If you want this to work at scale, avoid the common one cell formula only approach and use a structured design:

  1. Create clearly named columns: Lat_A, Lon_A, Lat_B, Lon_B.
  2. Validate ranges with Data Validation to block impossible coordinates.
  3. Add helper columns for radians so formulas are easier to audit.
  4. Store the Earth radius constant in a dedicated cell for easy unit switching.
  5. Use IFERROR wrappers so dashboards do not break on bad imports.
  6. Round final outputs for reporting but keep unrounded values for downstream calculations.

Accuracy expectations and practical limitations

A spreadsheet great circle calculation gives shortest path over the Earth model surface. It is not a driving distance and not an aviation route with airspace or weather constraints. For ground logistics, route engines may show much longer distances than great circle values. That is expected and not a formula bug.

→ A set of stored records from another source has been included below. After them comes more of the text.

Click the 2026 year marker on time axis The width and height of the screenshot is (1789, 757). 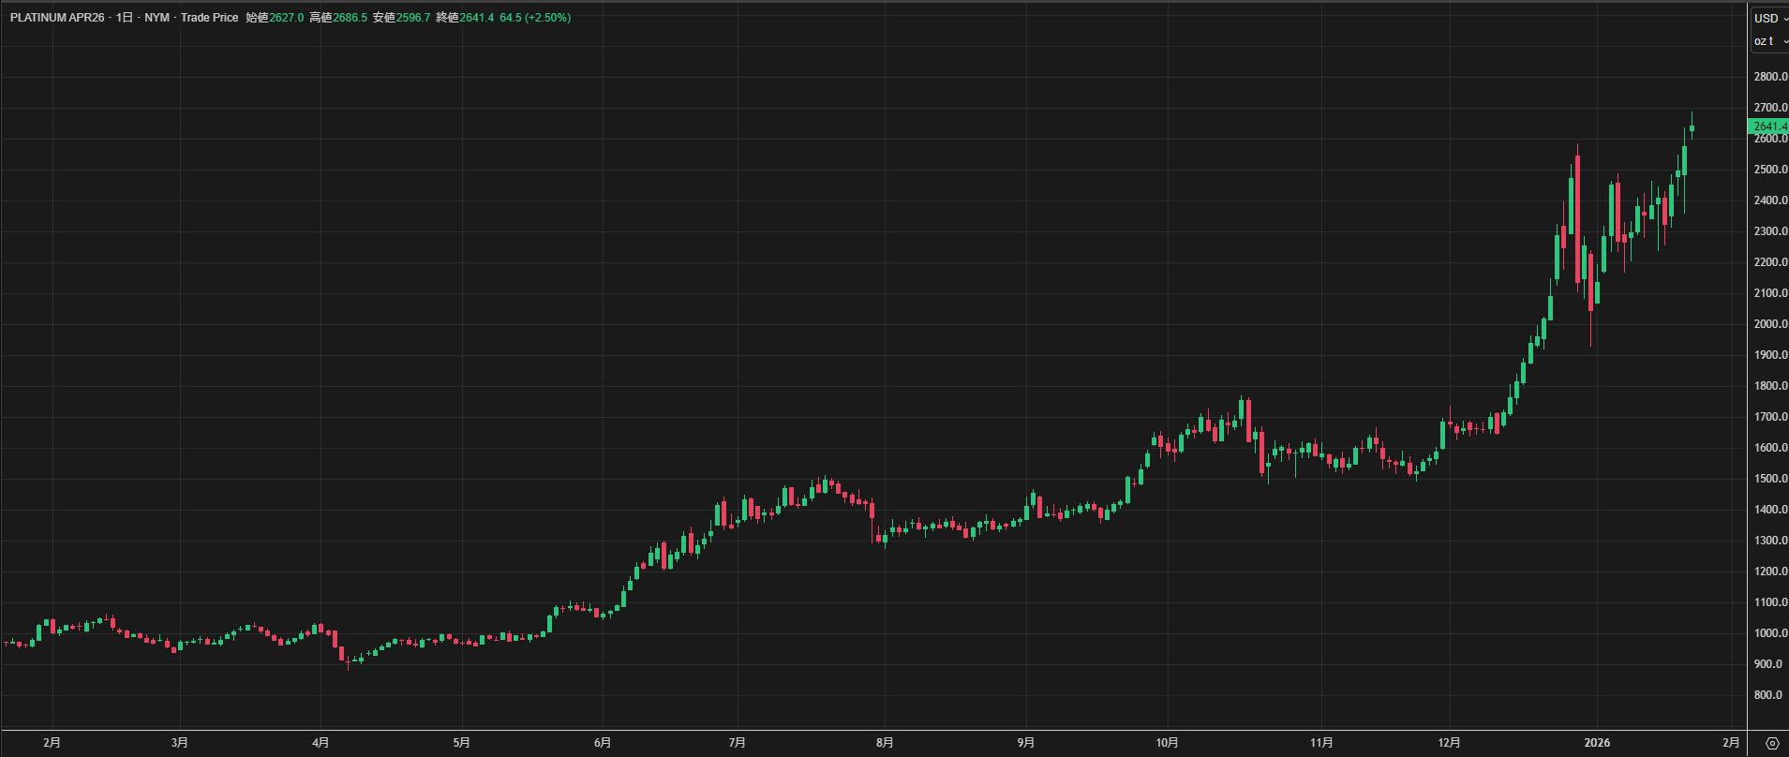[1597, 743]
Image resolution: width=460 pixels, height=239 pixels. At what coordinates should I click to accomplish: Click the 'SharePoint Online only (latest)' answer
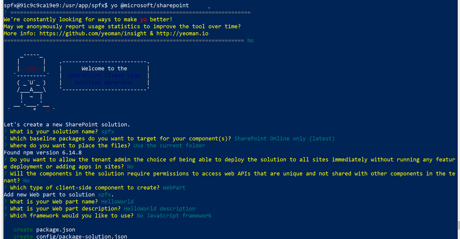tap(284, 139)
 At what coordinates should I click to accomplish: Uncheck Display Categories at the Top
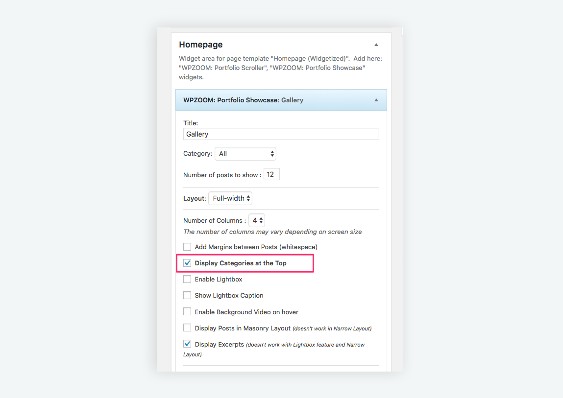(187, 263)
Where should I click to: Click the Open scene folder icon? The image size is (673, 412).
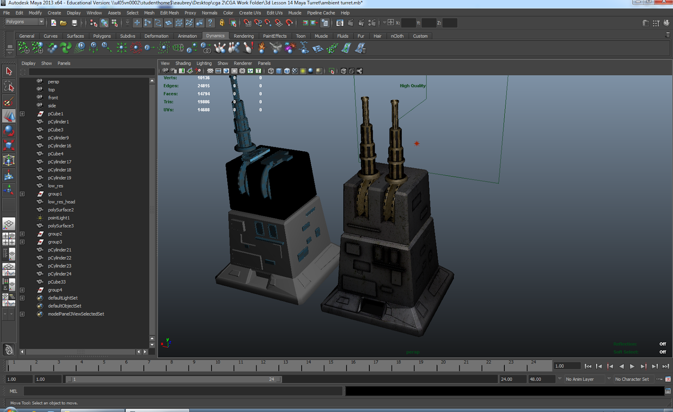click(64, 23)
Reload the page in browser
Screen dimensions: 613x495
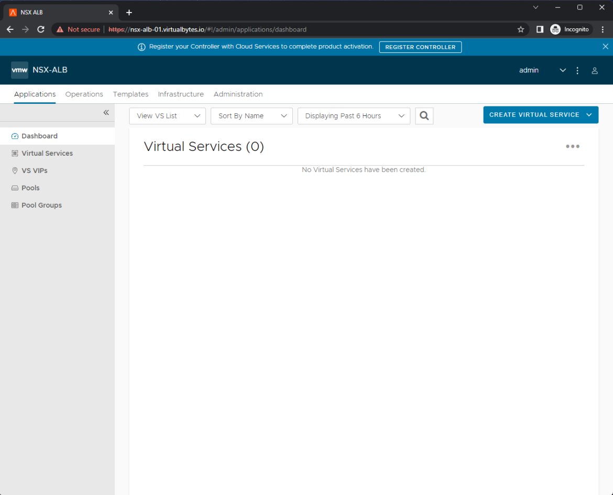pos(41,29)
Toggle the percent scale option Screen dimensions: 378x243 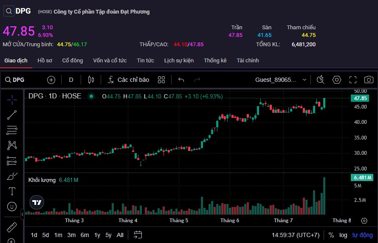point(331,235)
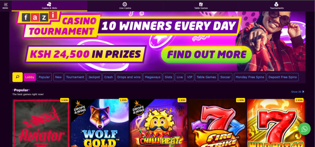This screenshot has height=147, width=315.
Task: Select the Crash category filter
Action: click(x=109, y=77)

For distances under a few hundred kilometers, Haversine often behaves better numerically than ACOS only formulas because the ACOS input can get very close to 1, where floating point precision is sensitive. For long distances, both methods typically align very closely when implemented correctly. If your numbers differ drastically, check radians conversion first.

Common mistakes and fixes

  • Mistake: Using degrees directly in SIN and COS. Fix: Wrap values in RADIANS.
  • Mistake: Latitude and longitude columns swapped. Fix: Recheck schema and headers.
  • Mistake: Mixing positive west longitudes with negative west longitudes. Fix: Standardize sign convention.
  • Mistake: Text strings imported from CSV. Fix: Convert to numeric values.
  • Mistake: Expecting road distance from coordinate formula. Fix: Use mapping API for route distance.

When to move beyond Excel

Excel is excellent for moderate datasets and operational analysis. If you need millions of rows, sub meter precision, map projection conversions, network constrained routing, or real time GIS services, consider moving calculations into geospatial databases or dedicated GIS software. Still, Excel remains ideal for rapid prototyping, business stakeholder communication, and educational use because the formula logic is transparent and easy to review.

Final recommendations

For most business analysts, the best setup is Haversine in Excel with strong input validation, helper columns, and unit conversion outputs in km, mi, and nautical miles. Keep your formulas documented, reference reliable geodetic constants, and always test with known city pairs. If stakeholders ask why a road estimate differs, explain that great circle distance is a straight line over Earth surface geometry, not a routed path constrained by roads, regulations, or terrain.

With the calculator above, you can instantly validate coordinates, compare formula styles, generate chart outputs, and copy an Excel ready formula pattern into your workbook. This approach gives a practical mix of accuracy, speed, and maintainability for real world coordinate distance analysis.